■ SELECTED EXCERPT ■

■ ■ ■ ■ ■

This ruling applies for the following period:

Year ended 30 June 2010

The scheme commences on:

1 July 2009

Relevant facts and circumstances

This ruling is based on the facts stated in the description of the scheme that is set out below. If your circumstances are materially different from these facts, this ruling has no effect and you cannot rely on it. The fact sheet has more information about relying on your private ruling.

After 20 September 1985 your child negotiated to acquire a property (the property).

Your child at all times since the property was acquired has resided in the property and the property was their main residence.

You have provided a copy of a letter from your child's lawyer to an accountant received in the income year summarising the history of the purchase of the property.

You have provided several documents the in support of your ruling application including:

    · A letter from the bank discussing circumstances surrounding the inclusion of you and your child as registered proprietors of the property.

    · A letter from the bank to your child confirming that you had been released as convenantor on the housing loan.

    · A facsimile from you to an accounting firm stating that the sole reason your name was included in the documents was because the bank required a guarantor.

    · A letter from your child to a conveyancing company discussing the issues of you and your child being listed as joint tenants of the property.

■ ■ ■ ■ ■

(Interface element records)
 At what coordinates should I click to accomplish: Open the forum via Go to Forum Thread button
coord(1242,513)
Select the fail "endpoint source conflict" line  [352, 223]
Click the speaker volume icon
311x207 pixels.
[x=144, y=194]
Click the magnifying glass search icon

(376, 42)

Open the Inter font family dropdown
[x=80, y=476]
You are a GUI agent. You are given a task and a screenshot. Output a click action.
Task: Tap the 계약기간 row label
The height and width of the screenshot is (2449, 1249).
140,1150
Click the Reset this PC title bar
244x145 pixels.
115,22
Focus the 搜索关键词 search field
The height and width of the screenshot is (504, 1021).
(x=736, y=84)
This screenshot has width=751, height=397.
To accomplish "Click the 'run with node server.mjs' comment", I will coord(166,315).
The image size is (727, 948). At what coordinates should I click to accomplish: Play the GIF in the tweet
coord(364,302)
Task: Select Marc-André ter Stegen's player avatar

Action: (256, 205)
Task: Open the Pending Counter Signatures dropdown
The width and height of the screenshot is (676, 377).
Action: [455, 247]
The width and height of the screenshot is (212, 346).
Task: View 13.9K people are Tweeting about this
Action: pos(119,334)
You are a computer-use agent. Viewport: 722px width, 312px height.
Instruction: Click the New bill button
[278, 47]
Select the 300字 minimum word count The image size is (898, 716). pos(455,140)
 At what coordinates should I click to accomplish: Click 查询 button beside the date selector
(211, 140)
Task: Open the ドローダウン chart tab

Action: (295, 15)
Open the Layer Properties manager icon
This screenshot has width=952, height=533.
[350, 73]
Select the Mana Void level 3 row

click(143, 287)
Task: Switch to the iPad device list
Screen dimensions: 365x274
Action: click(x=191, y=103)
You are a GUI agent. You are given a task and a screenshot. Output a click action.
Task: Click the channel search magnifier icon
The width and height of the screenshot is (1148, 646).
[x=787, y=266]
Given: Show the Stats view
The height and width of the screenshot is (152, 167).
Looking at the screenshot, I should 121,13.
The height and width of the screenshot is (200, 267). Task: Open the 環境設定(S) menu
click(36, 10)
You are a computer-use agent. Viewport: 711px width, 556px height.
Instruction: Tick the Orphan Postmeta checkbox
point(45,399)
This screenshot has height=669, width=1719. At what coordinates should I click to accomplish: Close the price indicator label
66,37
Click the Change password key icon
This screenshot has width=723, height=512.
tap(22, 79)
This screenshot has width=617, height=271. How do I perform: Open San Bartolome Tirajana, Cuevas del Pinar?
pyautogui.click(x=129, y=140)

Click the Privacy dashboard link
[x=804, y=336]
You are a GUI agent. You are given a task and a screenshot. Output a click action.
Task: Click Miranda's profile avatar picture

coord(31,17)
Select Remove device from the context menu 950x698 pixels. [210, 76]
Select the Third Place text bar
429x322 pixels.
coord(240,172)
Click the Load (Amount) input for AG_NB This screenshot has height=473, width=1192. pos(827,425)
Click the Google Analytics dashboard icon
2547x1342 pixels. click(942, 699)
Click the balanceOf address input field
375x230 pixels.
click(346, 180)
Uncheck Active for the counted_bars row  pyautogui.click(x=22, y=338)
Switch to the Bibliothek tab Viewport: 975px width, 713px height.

■ ■ ■ ■ ■

■ OBJECTIVES ■
1) Please say whether each statement agrees with the tax ruling, answering yes or no and quoting the deciding words: (a) the scheme commences on 1 July 2009; (b) since the property was acquired, your child has at times lived somewhere else; (c) the facsimile states that the only reason your name was included in the documents was that the bank required a guarantor.
2) Resume the tax ruling after its last sentence shown, continuing in its own style.

■ OUTPUTS BY TASK ■
1)
(a) Yes: "The scheme commences on:" "1 July 2009"
(b) No: "Your child at all times since the property was acquired has resided in the property"
(c) Yes: "the sole reason your name was included in the documents was because the bank required a guarantor"

2)
    · A letter from your child's lawyer to an accounting firm providing the lawyer's opinion of the circumstances.

Your name was added by the lender to the title of the property when it was acquired by your child after 20 September 1985.

For registration purposes at the relevant authority you and your child were both recognised as owners of the property as joint tenants.

You have not had any interest in the property, in respect of financial, use of the property or otherwise. In this regard, you have never had any physical use of the property and have not stayed on the property at any time.

You did not make any economic contribution to the acquisition of the property, and did not contribute at any time to the payment of any expenses associated with the property.

Your child has disposed of the property and as agreed between you and your child, your child has retained all the proceeds of sale.

You do not have a signed and written agreement between yourself and your child setting out the circumstances under which the property was acquired.

Your arguments and references

You state:

The issue as to the economic position between the parties leaves it clear that you had no financial interest or true proprietal ownership of the property but were merely a name recorded on various documents.

The position of your child is that your child has all of the indicia of possession and therefore you argue has all of the indicia of ownership.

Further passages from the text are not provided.